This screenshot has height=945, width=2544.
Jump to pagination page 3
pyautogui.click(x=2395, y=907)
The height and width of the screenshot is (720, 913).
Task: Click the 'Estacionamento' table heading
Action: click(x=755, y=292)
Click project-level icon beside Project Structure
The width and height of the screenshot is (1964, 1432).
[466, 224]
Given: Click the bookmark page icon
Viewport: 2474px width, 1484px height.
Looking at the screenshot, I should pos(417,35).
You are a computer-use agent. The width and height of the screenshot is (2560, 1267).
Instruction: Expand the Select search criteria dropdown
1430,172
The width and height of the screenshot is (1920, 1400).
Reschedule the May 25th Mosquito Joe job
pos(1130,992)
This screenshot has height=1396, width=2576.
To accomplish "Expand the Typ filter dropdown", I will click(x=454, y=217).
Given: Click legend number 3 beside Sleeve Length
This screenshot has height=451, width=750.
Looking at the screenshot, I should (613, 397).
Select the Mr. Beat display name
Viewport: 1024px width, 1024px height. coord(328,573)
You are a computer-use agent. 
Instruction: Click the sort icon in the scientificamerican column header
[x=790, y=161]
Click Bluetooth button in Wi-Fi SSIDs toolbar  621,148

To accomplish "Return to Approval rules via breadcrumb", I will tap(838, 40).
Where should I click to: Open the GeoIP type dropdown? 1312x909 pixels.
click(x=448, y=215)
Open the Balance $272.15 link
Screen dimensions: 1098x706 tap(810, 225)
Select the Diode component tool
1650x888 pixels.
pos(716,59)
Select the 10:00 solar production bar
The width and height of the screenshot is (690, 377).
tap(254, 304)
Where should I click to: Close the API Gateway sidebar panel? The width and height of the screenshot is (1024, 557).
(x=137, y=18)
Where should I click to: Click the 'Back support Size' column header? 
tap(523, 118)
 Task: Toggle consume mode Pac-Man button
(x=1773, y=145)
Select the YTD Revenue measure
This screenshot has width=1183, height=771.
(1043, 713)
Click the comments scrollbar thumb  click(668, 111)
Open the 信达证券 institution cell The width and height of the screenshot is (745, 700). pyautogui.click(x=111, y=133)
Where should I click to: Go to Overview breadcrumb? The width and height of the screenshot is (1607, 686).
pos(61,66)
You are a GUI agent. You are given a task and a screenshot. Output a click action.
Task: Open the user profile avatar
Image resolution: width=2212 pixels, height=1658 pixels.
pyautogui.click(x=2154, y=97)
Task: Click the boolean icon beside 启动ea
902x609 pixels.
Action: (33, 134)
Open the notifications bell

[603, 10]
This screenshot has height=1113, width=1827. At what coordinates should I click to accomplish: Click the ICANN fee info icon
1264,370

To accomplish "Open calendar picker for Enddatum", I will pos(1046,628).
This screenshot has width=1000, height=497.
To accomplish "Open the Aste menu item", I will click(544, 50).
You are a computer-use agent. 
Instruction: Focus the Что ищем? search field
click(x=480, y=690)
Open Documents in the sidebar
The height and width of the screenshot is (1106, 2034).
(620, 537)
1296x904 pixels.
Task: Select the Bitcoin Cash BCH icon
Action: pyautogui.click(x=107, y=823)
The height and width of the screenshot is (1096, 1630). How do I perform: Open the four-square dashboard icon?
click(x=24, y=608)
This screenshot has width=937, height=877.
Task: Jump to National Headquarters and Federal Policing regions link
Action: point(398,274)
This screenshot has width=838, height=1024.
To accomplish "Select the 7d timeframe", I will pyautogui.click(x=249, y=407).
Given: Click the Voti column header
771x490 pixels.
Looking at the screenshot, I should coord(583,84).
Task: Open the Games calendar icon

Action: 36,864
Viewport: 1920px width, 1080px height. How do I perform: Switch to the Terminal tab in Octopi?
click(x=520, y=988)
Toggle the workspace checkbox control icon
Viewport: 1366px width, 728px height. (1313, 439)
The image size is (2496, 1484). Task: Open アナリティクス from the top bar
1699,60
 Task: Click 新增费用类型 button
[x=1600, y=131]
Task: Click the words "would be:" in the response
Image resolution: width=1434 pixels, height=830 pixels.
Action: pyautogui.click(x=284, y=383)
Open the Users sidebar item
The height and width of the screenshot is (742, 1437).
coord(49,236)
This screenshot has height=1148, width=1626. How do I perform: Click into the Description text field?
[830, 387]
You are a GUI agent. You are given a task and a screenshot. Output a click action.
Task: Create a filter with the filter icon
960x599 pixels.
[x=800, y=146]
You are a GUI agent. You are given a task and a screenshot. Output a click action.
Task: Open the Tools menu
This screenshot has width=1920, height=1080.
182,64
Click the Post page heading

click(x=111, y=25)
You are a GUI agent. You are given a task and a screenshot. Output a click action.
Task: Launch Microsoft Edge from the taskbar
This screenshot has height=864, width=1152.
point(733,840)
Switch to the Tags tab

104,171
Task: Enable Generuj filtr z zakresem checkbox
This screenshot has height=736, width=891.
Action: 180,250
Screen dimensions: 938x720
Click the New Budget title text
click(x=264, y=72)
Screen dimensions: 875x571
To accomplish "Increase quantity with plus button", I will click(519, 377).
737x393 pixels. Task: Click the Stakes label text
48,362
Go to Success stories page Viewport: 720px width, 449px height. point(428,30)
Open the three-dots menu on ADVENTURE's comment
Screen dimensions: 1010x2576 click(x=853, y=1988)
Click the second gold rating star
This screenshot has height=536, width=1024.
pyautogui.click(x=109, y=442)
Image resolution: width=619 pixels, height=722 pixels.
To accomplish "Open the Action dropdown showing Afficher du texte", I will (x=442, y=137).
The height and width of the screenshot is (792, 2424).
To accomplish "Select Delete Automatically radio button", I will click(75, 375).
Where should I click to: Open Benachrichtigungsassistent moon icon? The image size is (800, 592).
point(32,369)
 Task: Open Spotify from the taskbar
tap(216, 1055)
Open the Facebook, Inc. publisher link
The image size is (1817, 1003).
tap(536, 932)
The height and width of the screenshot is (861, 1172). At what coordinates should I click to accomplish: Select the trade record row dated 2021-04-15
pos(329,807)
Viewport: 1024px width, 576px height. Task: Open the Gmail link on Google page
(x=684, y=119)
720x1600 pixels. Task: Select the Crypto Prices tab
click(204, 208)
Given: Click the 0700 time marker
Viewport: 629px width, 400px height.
——
GIVEN EXERCISE: Edit the listing above so that every "Instruction:" becomes "Goal:", and give all of its lines again with nothing else changed.

RESULT BELOW:
This screenshot has height=945, width=2544.
Jump to pagination page 3
pyautogui.click(x=2395, y=907)
The height and width of the screenshot is (720, 913).
Task: Click the 'Estacionamento' table heading
Action: click(x=755, y=292)
Click project-level icon beside Project Structure
The width and height of the screenshot is (1964, 1432).
[466, 224]
Given: Click the bookmark page icon
Viewport: 2474px width, 1484px height.
Looking at the screenshot, I should pos(417,35).
You are a computer-use agent. The width and height of the screenshot is (2560, 1267).
Goal: Expand the Select search criteria dropdown
1430,172
The width and height of the screenshot is (1920, 1400).
Reschedule the May 25th Mosquito Joe job
pos(1130,992)
This screenshot has height=1396, width=2576.
To accomplish "Expand the Typ filter dropdown", I will click(x=454, y=217).
Given: Click legend number 3 beside Sleeve Length
This screenshot has height=451, width=750.
Looking at the screenshot, I should (613, 397).
Select the Mr. Beat display name
Viewport: 1024px width, 1024px height. coord(328,573)
You are a computer-use agent. 
Goal: Click the sort icon in the scientificamerican column header
[x=790, y=161]
Click Bluetooth button in Wi-Fi SSIDs toolbar  621,148

To accomplish "Return to Approval rules via breadcrumb", I will tap(838, 40).
Where should I click to: Open the GeoIP type dropdown? 1312x909 pixels.
click(x=448, y=215)
Open the Balance $272.15 link
Screen dimensions: 1098x706 tap(810, 225)
Select the Diode component tool
1650x888 pixels.
pos(716,59)
Select the 10:00 solar production bar
The width and height of the screenshot is (690, 377).
tap(254, 304)
Where should I click to: Close the API Gateway sidebar panel? The width and height of the screenshot is (1024, 557).
(x=137, y=18)
Where should I click to: Click the 'Back support Size' column header? 
tap(523, 118)
 Task: Toggle consume mode Pac-Man button
(x=1773, y=145)
Select the YTD Revenue measure
This screenshot has width=1183, height=771.
(1043, 713)
Click the comments scrollbar thumb  click(668, 111)
Open the 信达证券 institution cell The width and height of the screenshot is (745, 700). pyautogui.click(x=111, y=133)
Where should I click to: Go to Overview breadcrumb? The width and height of the screenshot is (1607, 686).
pos(61,66)
You are a GUI agent. You are given a task and a screenshot. Output a click action.
Task: Open the user profile avatar
Image resolution: width=2212 pixels, height=1658 pixels.
pyautogui.click(x=2154, y=97)
Task: Click the boolean icon beside 启动ea
902x609 pixels.
Action: (33, 134)
Open the notifications bell

[603, 10]
This screenshot has height=1113, width=1827. At what coordinates should I click to accomplish: Click the ICANN fee info icon
1264,370

To accomplish "Open calendar picker for Enddatum", I will pos(1046,628).
This screenshot has width=1000, height=497.
To accomplish "Open the Aste menu item", I will click(544, 50).
You are a computer-use agent. 
Goal: Focus the Что ищем? search field
click(x=480, y=690)
Open Documents in the sidebar
The height and width of the screenshot is (1106, 2034).
(620, 537)
1296x904 pixels.
Task: Select the Bitcoin Cash BCH icon
Action: pyautogui.click(x=107, y=823)
The height and width of the screenshot is (1096, 1630). How do I perform: Open the four-square dashboard icon?
click(x=24, y=608)
This screenshot has width=937, height=877.
Task: Jump to National Headquarters and Federal Policing regions link
Action: point(398,274)
This screenshot has width=838, height=1024.
To accomplish "Select the 7d timeframe", I will pyautogui.click(x=249, y=407).
Given: Click the Voti column header
771x490 pixels.
Looking at the screenshot, I should coord(583,84).
Task: Open the Games calendar icon

Action: 36,864
Viewport: 1920px width, 1080px height. How do I perform: Switch to the Terminal tab in Octopi?
click(x=520, y=988)
Toggle the workspace checkbox control icon
Viewport: 1366px width, 728px height. (1313, 439)
The image size is (2496, 1484). Task: Open アナリティクス from the top bar
1699,60
 Task: Click 新增费用类型 button
[x=1600, y=131]
Task: Click the words "would be:" in the response
Image resolution: width=1434 pixels, height=830 pixels.
Action: pyautogui.click(x=284, y=383)
Open the Users sidebar item
The height and width of the screenshot is (742, 1437).
coord(49,236)
This screenshot has height=1148, width=1626. How do I perform: Click into the Description text field?
[830, 387]
You are a GUI agent. You are given a task and a screenshot. Output a click action.
Task: Create a filter with the filter icon
960x599 pixels.
[x=800, y=146]
You are a GUI agent. You are given a task and a screenshot. Output a click action.
Task: Open the Tools menu
This screenshot has width=1920, height=1080.
182,64
Click the Post page heading

click(x=111, y=25)
You are a GUI agent. You are given a task and a screenshot. Output a click action.
Task: Launch Microsoft Edge from the taskbar
This screenshot has height=864, width=1152.
point(733,840)
Switch to the Tags tab

104,171
Task: Enable Generuj filtr z zakresem checkbox
This screenshot has height=736, width=891.
Action: 180,250
Screen dimensions: 938x720
Click the New Budget title text
click(x=264, y=72)
Screen dimensions: 875x571
To accomplish "Increase quantity with plus button", I will click(519, 377).
737x393 pixels. Task: Click the Stakes label text
48,362
Go to Success stories page Viewport: 720px width, 449px height. point(428,30)
Open the three-dots menu on ADVENTURE's comment
Screen dimensions: 1010x2576 click(x=853, y=1988)
Click the second gold rating star
This screenshot has height=536, width=1024.
pyautogui.click(x=109, y=442)
Image resolution: width=619 pixels, height=722 pixels.
To accomplish "Open the Action dropdown showing Afficher du texte", I will (x=442, y=137).
The height and width of the screenshot is (792, 2424).
To accomplish "Select Delete Automatically radio button", I will click(75, 375).
Where should I click to: Open Benachrichtigungsassistent moon icon? The image size is (800, 592).
point(32,369)
 Task: Open Spotify from the taskbar
tap(216, 1055)
Open the Facebook, Inc. publisher link
The image size is (1817, 1003).
tap(536, 932)
The height and width of the screenshot is (861, 1172). At what coordinates should I click to accomplish: Select the trade record row dated 2021-04-15
pos(329,807)
Viewport: 1024px width, 576px height. Task: Open the Gmail link on Google page
(x=684, y=119)
720x1600 pixels. Task: Select the Crypto Prices tab
click(204, 208)
Given: Click the 0700 time marker
Viewport: 629px width, 400px height.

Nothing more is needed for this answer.